=== Begin Enclosure ===

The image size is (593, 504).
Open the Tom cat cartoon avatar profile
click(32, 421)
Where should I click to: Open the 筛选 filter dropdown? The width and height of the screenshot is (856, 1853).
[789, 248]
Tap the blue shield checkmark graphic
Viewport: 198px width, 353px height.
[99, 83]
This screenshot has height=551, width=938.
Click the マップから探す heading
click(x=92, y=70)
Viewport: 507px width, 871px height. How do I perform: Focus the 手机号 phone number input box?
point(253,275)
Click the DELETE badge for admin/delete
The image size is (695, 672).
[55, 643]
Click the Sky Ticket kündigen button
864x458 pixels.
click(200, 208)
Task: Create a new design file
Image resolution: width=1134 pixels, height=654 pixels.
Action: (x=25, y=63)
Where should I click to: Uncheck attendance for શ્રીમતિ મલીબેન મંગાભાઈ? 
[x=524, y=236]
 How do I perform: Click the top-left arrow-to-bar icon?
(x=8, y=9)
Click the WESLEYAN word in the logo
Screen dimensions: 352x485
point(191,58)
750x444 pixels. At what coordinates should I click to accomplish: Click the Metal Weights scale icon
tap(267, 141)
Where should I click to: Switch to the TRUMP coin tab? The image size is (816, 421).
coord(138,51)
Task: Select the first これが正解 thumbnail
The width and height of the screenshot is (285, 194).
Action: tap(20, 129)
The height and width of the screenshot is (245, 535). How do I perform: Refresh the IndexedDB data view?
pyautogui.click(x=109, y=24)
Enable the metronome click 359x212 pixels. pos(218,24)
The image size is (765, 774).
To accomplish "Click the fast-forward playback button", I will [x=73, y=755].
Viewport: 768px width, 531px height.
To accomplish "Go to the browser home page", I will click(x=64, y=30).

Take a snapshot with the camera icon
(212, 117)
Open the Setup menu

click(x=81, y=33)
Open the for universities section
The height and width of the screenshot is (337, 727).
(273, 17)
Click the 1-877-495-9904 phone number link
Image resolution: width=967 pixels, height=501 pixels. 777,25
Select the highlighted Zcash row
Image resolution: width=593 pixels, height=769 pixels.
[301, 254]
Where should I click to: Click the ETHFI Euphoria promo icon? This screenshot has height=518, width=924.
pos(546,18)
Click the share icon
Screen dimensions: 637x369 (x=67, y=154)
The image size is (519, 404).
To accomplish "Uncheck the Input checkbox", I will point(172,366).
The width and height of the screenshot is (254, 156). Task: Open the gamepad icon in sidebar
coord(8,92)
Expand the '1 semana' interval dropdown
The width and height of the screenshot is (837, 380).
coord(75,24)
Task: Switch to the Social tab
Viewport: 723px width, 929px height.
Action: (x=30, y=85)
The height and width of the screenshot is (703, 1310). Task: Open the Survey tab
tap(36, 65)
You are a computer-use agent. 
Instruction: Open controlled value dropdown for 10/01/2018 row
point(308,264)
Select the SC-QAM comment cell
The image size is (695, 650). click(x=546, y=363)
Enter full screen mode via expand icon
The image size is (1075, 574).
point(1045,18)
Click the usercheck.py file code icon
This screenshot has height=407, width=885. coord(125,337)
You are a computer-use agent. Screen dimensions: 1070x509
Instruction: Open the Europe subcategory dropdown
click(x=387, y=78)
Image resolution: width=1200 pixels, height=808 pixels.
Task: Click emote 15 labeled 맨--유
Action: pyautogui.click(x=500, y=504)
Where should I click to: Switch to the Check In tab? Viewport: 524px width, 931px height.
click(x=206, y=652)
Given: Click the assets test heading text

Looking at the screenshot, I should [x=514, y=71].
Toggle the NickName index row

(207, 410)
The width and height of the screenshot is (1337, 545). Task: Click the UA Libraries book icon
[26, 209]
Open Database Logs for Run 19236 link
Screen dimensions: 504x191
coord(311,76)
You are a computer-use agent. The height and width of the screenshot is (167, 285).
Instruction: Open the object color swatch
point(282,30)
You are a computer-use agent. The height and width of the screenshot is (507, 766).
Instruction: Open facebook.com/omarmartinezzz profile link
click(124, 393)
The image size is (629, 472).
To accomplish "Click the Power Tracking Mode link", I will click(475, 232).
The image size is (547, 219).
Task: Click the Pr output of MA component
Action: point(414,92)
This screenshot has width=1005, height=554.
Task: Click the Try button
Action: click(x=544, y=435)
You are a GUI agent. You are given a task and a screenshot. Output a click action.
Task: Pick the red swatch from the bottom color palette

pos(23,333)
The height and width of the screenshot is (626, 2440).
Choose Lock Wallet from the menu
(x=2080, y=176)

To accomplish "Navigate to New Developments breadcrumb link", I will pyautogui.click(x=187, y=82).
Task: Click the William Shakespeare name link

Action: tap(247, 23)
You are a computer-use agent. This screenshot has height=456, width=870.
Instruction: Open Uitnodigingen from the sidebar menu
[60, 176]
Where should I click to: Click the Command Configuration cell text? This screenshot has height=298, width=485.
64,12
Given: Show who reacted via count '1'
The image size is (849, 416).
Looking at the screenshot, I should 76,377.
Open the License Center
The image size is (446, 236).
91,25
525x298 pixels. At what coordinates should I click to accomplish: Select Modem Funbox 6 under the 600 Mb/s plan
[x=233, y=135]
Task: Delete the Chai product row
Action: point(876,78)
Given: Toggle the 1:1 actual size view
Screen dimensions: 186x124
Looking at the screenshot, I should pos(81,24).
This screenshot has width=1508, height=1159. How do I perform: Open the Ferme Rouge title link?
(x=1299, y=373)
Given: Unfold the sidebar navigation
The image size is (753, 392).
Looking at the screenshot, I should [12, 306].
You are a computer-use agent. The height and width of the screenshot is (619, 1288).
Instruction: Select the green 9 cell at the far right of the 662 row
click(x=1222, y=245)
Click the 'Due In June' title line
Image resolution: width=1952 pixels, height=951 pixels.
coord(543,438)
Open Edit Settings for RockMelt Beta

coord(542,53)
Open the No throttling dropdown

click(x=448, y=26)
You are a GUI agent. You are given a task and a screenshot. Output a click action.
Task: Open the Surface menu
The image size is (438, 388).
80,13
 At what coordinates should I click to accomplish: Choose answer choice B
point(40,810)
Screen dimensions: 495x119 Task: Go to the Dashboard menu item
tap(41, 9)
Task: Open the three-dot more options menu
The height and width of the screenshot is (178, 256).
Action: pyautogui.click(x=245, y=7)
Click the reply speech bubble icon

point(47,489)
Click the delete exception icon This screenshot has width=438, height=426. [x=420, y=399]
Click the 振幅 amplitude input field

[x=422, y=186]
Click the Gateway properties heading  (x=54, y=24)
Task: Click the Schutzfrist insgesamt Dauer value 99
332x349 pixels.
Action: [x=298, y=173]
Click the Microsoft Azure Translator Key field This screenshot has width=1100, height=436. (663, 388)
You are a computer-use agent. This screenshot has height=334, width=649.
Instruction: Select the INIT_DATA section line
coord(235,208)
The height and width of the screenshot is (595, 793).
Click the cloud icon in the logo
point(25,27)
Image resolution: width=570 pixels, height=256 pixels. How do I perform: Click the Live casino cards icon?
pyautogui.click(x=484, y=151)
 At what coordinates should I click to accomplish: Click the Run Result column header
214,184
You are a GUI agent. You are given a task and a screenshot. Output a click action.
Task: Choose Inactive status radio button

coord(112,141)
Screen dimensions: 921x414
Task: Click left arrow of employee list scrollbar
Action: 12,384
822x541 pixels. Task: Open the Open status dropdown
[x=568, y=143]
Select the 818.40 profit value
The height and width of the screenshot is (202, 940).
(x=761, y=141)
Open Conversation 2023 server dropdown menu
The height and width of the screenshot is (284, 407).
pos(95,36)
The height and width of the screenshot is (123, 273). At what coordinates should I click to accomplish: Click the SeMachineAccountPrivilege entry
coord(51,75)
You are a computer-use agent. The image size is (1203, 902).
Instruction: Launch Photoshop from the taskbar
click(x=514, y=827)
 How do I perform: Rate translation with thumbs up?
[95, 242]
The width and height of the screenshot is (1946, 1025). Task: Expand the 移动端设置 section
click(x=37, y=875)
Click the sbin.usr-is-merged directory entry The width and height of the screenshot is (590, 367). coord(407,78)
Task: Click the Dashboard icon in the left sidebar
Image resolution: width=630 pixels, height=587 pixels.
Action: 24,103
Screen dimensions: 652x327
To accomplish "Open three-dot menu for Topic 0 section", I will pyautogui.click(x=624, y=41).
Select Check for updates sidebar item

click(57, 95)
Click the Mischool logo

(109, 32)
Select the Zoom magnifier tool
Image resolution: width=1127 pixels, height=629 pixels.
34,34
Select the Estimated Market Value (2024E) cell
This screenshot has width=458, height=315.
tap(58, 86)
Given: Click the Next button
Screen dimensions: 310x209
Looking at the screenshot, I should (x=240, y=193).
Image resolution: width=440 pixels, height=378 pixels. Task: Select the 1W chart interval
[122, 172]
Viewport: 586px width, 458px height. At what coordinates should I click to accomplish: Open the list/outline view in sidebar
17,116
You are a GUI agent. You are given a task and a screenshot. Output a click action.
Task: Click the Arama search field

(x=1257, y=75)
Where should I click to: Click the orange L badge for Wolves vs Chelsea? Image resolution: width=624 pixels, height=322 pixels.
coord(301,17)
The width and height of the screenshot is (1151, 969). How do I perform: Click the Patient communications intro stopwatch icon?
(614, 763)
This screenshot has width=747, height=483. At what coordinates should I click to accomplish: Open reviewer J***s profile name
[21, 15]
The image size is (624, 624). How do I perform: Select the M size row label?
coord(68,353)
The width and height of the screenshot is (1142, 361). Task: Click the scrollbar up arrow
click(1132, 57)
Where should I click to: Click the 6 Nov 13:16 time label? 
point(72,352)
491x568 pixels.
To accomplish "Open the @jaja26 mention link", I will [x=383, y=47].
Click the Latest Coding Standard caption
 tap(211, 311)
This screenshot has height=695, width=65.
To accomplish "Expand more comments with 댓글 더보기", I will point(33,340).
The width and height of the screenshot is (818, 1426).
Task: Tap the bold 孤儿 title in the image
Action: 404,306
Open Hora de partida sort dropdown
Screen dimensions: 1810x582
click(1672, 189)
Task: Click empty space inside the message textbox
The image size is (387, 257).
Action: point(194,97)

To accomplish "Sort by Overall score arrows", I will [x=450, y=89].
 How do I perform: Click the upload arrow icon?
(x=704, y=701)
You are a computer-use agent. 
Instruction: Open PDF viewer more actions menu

=== End Enclosure ===

### EXERCISE
Could you find every line in the records above that has the string "computer" and copy it?

### WRITTEN RESPONSE
You are a computer-use agent. 
You are a computer-use agent. Screen dimensions: 1070x509
You are a computer-use agent. The height and width of the screenshot is (167, 285).
You are a computer-use agent. The height and width of the screenshot is (507, 766).
You are a computer-use agent. This screenshot has height=456, width=870.
You are a computer-use agent. The height and width of the screenshot is (619, 1288).
You are a computer-use agent. This screenshot has height=334, width=649.
You are a computer-use agent. The image size is (1203, 902).
You are a computer-use agent. 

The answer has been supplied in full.